• [Exercise details] After locating "Click the Link Text input field" in the listing below, copy that line and each one after it exactly, ending with the line that has "Click the Season".

=== Task input ===

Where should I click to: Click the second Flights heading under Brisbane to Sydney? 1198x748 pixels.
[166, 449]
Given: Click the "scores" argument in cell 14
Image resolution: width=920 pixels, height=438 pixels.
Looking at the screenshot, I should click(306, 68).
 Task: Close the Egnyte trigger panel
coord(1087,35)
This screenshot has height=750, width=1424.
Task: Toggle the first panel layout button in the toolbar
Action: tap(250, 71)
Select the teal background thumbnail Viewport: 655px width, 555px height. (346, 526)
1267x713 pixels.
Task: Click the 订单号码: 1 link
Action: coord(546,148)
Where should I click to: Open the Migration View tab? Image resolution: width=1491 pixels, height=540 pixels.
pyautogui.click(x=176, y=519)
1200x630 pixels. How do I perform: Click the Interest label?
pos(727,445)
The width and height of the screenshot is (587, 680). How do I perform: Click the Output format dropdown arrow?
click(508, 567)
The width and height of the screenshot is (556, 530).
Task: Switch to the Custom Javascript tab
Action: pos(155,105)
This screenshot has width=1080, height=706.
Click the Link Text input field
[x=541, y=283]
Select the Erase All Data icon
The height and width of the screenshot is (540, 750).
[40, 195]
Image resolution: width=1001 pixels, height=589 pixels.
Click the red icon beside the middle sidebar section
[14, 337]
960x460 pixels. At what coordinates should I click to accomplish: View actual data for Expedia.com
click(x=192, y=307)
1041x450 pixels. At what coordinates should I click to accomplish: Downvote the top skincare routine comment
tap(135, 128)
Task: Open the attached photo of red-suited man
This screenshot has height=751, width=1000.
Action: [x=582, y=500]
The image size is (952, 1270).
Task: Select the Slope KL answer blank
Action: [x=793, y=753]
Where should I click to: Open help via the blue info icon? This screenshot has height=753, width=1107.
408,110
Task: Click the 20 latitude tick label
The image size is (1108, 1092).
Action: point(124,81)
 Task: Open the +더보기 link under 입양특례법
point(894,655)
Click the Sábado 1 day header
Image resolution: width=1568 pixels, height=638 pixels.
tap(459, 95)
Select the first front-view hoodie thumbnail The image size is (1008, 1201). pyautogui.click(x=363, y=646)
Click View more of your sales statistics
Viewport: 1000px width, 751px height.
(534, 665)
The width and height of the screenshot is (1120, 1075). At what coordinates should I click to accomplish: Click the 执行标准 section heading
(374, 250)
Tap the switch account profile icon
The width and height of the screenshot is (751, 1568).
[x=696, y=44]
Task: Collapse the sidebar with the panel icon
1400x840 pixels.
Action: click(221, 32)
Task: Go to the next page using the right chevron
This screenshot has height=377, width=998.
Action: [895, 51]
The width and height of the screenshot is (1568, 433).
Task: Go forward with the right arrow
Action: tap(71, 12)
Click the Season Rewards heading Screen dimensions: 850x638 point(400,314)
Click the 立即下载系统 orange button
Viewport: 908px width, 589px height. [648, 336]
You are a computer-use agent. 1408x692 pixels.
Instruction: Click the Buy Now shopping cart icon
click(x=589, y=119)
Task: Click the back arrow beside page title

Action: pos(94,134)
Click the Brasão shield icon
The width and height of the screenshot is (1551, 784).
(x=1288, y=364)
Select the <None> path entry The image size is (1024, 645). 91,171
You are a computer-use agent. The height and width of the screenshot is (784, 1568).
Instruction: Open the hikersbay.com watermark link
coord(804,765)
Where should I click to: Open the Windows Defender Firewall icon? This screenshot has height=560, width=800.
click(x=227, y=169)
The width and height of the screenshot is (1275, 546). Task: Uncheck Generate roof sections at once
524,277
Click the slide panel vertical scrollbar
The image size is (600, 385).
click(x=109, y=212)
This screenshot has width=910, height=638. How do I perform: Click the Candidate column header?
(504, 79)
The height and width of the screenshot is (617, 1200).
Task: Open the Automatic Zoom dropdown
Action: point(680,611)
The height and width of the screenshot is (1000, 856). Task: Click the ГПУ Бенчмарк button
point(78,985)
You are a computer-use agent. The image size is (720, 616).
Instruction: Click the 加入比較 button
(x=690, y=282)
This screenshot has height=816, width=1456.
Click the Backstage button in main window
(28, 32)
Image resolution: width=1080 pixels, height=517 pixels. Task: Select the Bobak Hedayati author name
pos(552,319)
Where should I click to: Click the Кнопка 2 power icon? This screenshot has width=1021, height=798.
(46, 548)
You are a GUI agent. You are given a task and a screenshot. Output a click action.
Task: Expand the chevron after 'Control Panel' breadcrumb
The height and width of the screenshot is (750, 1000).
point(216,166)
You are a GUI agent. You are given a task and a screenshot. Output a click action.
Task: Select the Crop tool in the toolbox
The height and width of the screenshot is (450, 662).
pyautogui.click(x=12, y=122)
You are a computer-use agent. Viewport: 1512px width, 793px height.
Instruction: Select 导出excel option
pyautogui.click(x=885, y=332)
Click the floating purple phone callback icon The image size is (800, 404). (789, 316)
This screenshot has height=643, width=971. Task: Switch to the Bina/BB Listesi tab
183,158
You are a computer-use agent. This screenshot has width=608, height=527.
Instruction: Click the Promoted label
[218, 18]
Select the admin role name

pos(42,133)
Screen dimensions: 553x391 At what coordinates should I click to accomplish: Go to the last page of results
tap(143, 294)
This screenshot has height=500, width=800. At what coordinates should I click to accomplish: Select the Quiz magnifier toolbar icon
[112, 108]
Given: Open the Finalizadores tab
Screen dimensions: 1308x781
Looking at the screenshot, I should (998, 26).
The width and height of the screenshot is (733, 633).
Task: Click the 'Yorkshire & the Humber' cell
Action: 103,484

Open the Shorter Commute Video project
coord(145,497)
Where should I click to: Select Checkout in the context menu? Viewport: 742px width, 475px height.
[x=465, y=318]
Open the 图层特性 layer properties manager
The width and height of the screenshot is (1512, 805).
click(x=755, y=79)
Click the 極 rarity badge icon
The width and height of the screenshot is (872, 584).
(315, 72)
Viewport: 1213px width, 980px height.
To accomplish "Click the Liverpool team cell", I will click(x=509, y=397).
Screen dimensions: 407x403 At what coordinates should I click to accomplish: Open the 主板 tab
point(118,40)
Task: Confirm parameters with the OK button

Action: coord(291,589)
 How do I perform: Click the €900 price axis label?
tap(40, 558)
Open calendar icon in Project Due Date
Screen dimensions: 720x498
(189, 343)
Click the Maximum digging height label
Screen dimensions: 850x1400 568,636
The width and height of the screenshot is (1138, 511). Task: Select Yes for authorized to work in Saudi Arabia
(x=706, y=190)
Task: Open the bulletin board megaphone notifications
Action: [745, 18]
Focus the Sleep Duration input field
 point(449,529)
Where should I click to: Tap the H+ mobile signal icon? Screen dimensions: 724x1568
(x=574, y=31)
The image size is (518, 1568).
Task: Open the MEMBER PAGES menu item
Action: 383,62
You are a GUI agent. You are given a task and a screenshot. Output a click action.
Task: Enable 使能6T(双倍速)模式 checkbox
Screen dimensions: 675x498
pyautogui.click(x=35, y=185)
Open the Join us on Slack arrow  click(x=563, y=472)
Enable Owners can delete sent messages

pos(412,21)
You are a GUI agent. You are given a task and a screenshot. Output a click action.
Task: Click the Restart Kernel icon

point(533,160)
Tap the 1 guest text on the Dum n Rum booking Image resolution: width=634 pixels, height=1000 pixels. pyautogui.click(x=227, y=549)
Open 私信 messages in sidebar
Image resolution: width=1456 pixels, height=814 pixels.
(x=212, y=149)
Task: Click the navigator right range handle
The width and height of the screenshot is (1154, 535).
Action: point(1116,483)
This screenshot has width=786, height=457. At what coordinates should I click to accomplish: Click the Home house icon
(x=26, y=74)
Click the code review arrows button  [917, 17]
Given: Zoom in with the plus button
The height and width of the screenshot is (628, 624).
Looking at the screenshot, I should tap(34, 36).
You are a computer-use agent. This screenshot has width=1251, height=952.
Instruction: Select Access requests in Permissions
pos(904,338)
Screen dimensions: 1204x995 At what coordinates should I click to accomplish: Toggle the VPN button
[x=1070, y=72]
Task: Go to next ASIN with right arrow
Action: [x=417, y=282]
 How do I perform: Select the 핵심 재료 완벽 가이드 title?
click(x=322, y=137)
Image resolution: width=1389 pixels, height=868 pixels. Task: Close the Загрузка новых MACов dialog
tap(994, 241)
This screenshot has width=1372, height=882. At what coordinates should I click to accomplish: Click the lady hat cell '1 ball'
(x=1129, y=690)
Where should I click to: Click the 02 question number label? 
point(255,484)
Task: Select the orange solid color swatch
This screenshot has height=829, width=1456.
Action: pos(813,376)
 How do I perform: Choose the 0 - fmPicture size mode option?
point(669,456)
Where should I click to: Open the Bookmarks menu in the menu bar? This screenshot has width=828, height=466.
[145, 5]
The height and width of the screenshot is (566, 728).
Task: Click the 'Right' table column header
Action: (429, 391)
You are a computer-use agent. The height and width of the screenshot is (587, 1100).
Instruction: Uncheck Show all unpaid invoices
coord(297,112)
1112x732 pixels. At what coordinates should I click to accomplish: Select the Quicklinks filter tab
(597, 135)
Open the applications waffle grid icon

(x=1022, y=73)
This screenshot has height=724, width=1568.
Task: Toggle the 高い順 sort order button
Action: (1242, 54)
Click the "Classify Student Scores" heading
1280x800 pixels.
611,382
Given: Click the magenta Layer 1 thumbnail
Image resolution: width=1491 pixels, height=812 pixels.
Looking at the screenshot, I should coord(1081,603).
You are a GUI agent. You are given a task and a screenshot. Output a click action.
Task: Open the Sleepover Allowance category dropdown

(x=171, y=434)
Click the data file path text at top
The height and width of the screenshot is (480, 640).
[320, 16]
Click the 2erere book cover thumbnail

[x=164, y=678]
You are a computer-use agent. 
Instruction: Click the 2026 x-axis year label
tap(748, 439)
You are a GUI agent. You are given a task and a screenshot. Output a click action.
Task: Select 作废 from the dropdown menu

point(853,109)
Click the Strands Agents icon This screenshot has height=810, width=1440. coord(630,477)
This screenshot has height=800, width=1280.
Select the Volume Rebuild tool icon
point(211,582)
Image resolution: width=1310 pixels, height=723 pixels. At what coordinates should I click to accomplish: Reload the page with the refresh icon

===

• [Solved exercise]
Click the Link Text input field
[x=541, y=283]
Select the Erase All Data icon
The height and width of the screenshot is (540, 750).
[40, 195]
Image resolution: width=1001 pixels, height=589 pixels.
Click the red icon beside the middle sidebar section
[14, 337]
960x460 pixels. At what coordinates should I click to accomplish: View actual data for Expedia.com
click(x=192, y=307)
1041x450 pixels. At what coordinates should I click to accomplish: Downvote the top skincare routine comment
tap(135, 128)
Task: Open the attached photo of red-suited man
This screenshot has height=751, width=1000.
Action: [x=582, y=500]
The image size is (952, 1270).
Task: Select the Slope KL answer blank
Action: [x=793, y=753]
Where should I click to: Open help via the blue info icon? This screenshot has height=753, width=1107.
408,110
Task: Click the 20 latitude tick label
The image size is (1108, 1092).
Action: point(124,81)
 Task: Open the +더보기 link under 입양특례법
point(894,655)
Click the Sábado 1 day header
Image resolution: width=1568 pixels, height=638 pixels.
tap(459, 95)
Select the first front-view hoodie thumbnail The image size is (1008, 1201). pyautogui.click(x=363, y=646)
Click View more of your sales statistics
Viewport: 1000px width, 751px height.
(534, 665)
The width and height of the screenshot is (1120, 1075). At what coordinates should I click to accomplish: Click the 执行标准 section heading
(374, 250)
Tap the switch account profile icon
The width and height of the screenshot is (751, 1568).
[x=696, y=44]
Task: Collapse the sidebar with the panel icon
1400x840 pixels.
Action: click(221, 32)
Task: Go to the next page using the right chevron
This screenshot has height=377, width=998.
Action: [895, 51]
The width and height of the screenshot is (1568, 433).
Task: Go forward with the right arrow
Action: tap(71, 12)
Click the Season Rewards heading Screen dimensions: 850x638 point(400,314)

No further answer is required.